Last week, a parent complained about the longstanding tradition at Hoboken’s Salvatore R. Calabro Elementary School to allow children to pose for Santa photos, said Superintendent Mark Toback, who would not reveal the parent’s name.

The district ultimately responded on the advice of its lawyer by adding photo opportunities with a Hanukkah menorah and a kinara, a candleholder used to celebrate Kwanzaa. That event took place without incident on Dec. 20.

But before that happened, a Calabro parent who mistakenly believed the school had cancelled Santa altogether, rather than postponed the event, wrote a message on the town’s e-mail group for mothers asking “certain people” to remember that Calabro is not a Jewish school. She was upset that she had to disappoint her daughter, who had been looking forward to the occasion.

In the past decade, Hoboken has changed as a wave of redevelopment launched in the late 1980s and 1990s drew Manhattanites attracted by the town’s relatively cheaper housing and quick commute into the city. Since 2000, Hoboken’s population has surged oby 30 percent to 50,505, according to United States Census Bureau data, and the number of households making $200,000 or more rose to almost 20 percent from seven percent. The resulting economic and ethnic diversification has generated strain between the so-called “newcomers” and “born-and-raised” that some see playing out here over the role of Santa in the public schools.

“This particular incident has become a kind of flashpoint that has brought to light tensions that were probably already there, but that I had not seen before to this extent,” said Laura Siegel, a Jewish mother and public school teacher who also used to moderate the Hoboken Moms listserv.

The Jewish Week contacted the disappointed mother directly, as well as other posters who expressed similar sentiments, and posted a message on the listserv asking for comment, but received no replies.

Of course, this time of year, such conflicts flare up all over the country, said Marc Stern, associate general counsel of the American Jewish Committee. Generally, parents who object to the presence of Santa in a public school on the grounds that it violates the constitutional separation of church and state do not have legal recourse, he said. Courts have held that Santa Clauss is a secular figure, but his appearance is still often distressing to atheists, Jews and Muslims.
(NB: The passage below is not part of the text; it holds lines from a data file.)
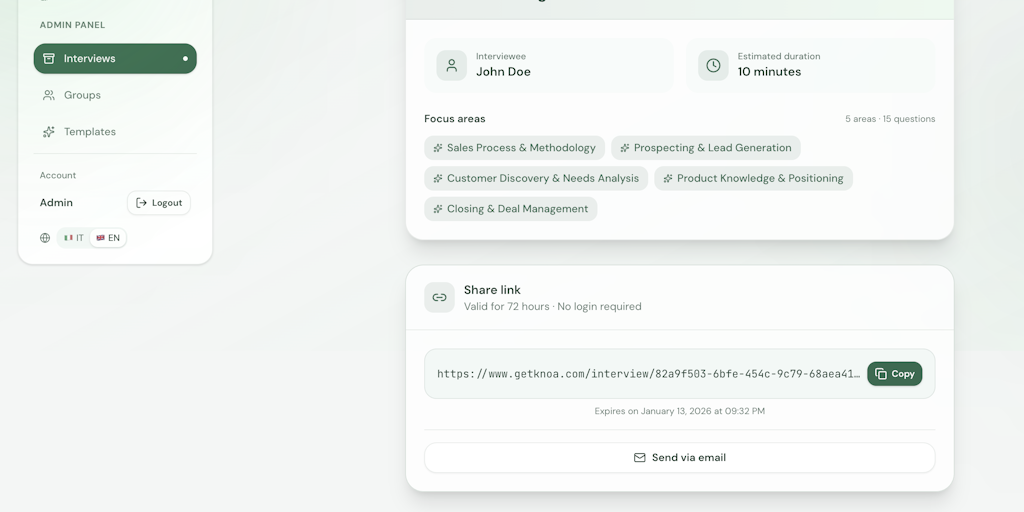Click the envelope icon in Send via email

click(x=640, y=458)
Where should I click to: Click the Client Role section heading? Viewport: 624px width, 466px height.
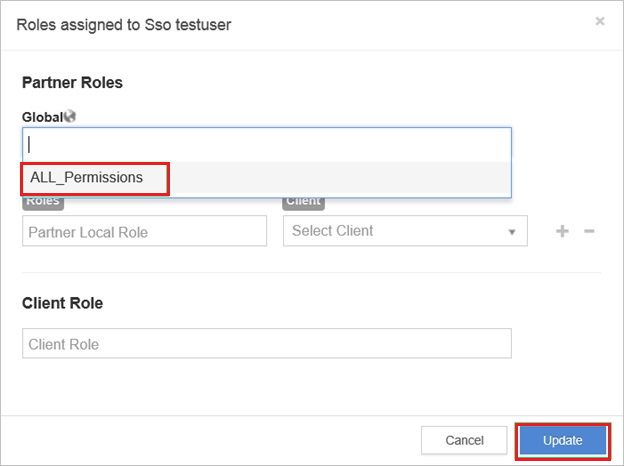coord(62,302)
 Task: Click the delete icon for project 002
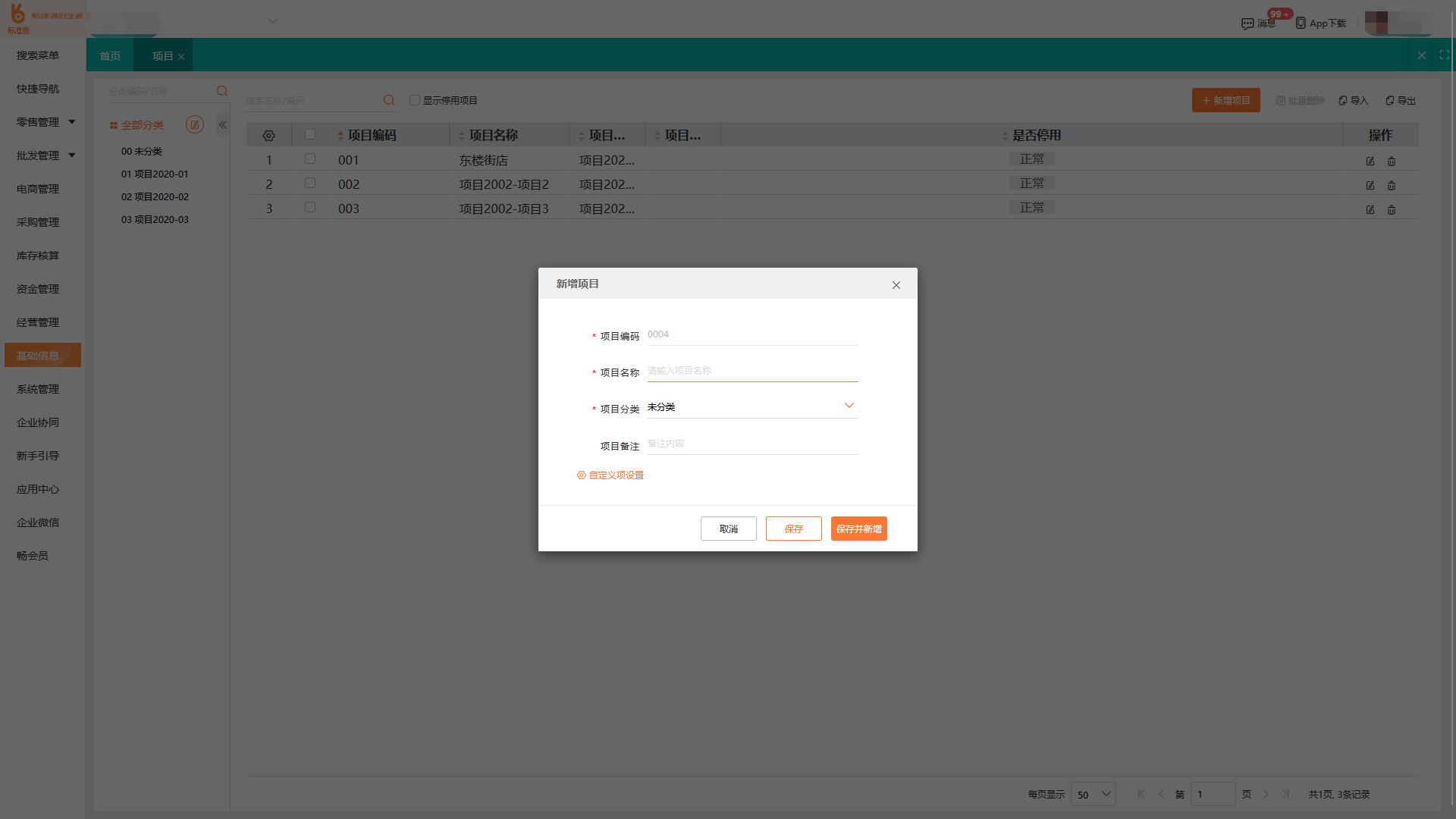click(1392, 184)
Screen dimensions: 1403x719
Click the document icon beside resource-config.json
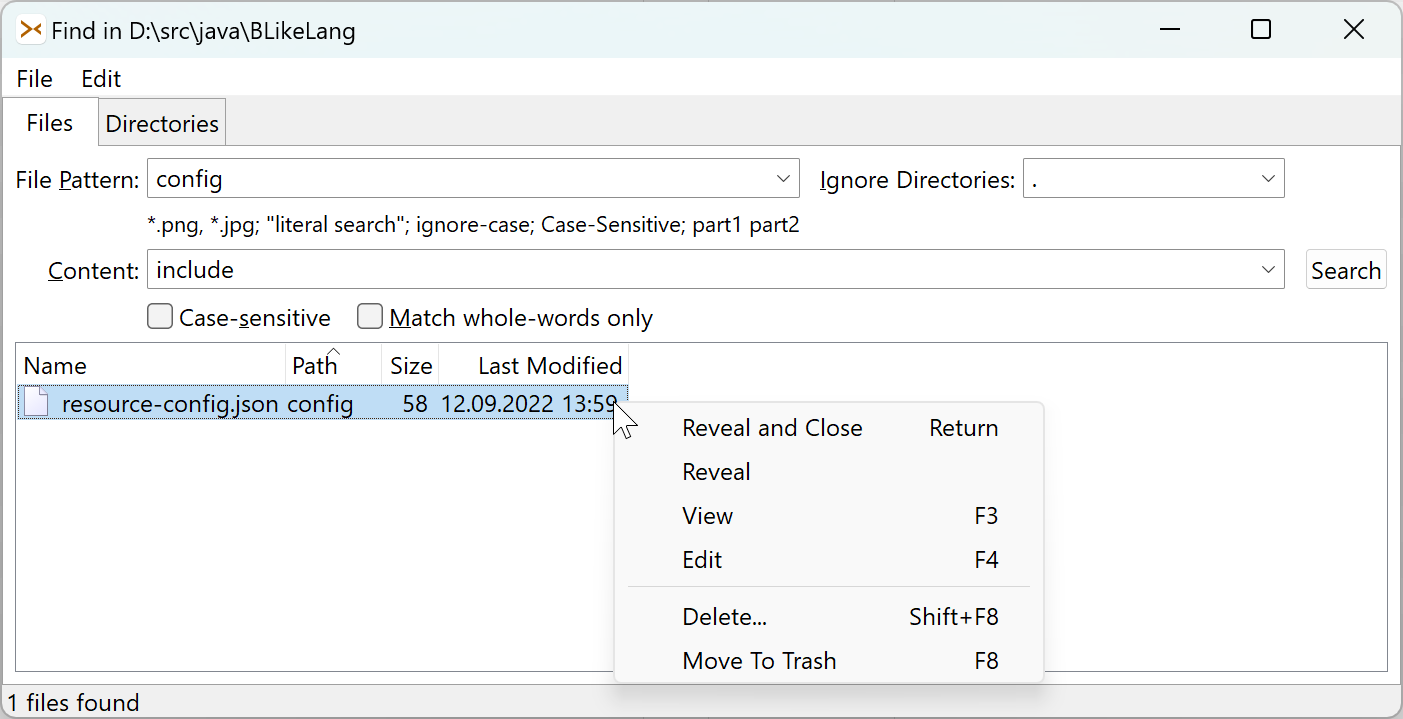point(36,402)
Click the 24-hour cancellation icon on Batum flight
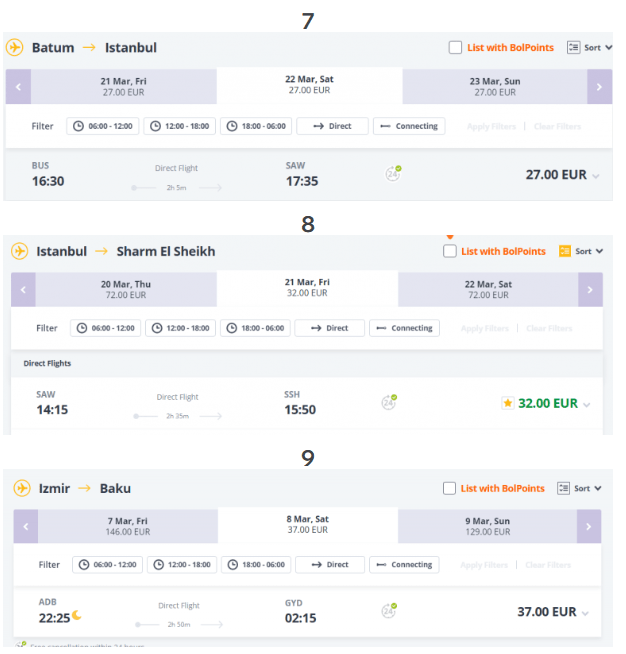The image size is (626, 654). 393,173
“Insensitive is too strong a word, but it’s clumsy,” Stern said. “It invites controversy that the schools don’t need, and it’s not as if there aren’t lots of other places where a kid can find Santa.”

Santa doesn’t appear in every Hoboken public school, but every first-grader in the district goes on an annual field trip to many stops including Santaland at Macy’s, where sitting on Santa’s lap is also part of the event, said Toback.

The comment that Calabro is not a Jewish school spurred a heated discussion on the listserv, which in turn inspired an article on Hoboken.Patch.com that attracted numerous vitriolic comments. Most criticized the minority for daring to dictate to the majority, but some mentioned Jews in particular. Another thread of comment insisted that Santa Claus is a secular symbol of the holiday season and scoffed at those who see him as Christian.

Hoboken’s Jewish residents are not of one mind on this issue, said Robert Scheinberg, the rabbi of the town’s sole synagogue, the Conservative United Synagogue of Hoboken. Indeed, some of the listserv and blog comments were from identified Jews, or those married to Jews, defending Calabro’s Santa tradition. (This reporter lives in Hoboken and attends USH.)

“Each year, the December holidays provide Jewish familes with the challenge of affirming a minority culture, as well as the opportunity to help children to understand that there’s nothing wrong with being different,” Scheinberg wrote to the congregation. “In fact, one of the most important and useful adult skills that parents can inculcate in their children is a deep comfort with being different from the mainstream.”

In Hoboken, a nativity scene sits outside the Town Hall, but there’s also a massive menorah, at which the town’s Chabad house conducted a sunset lighting ceremony. Hoboken’s Jewish population has become larger and more visible as the small city has grown, with the synagogue’s population growing by more than a third in the last ten years. Mayor Dawn Zimmer, a member of the synagogue, is the town’s first leader to be either female or Jewish.

Some Jewish residents of Hoboken do object to the presence of Santa in a public school, arguing that despite religious Christians’ desire to scrub their holiday of the commercial taint of Santa’s bag of toys, he is nonetheless associated more with Christmas than with the season in general.

“We should push anything that has anything to do with any kind of religion out of public schools,” said Anna Novosyolok, a Jewish Hoboken mother with a child in the public schools who immigrated to the United States from what is now Ukraine when she was 17. “For better or worse, Santa has come to represent Christmas.”

Novosyolok also said she was shocked by the emphasis in the listserv comments on Jews, as was Siegel.

Siegel, as well as synagogue member and Hoboken member Donna Olah-Reiken, say the incident and anger it triggered call out for further dialogue lest resentments harden into permanent rifts.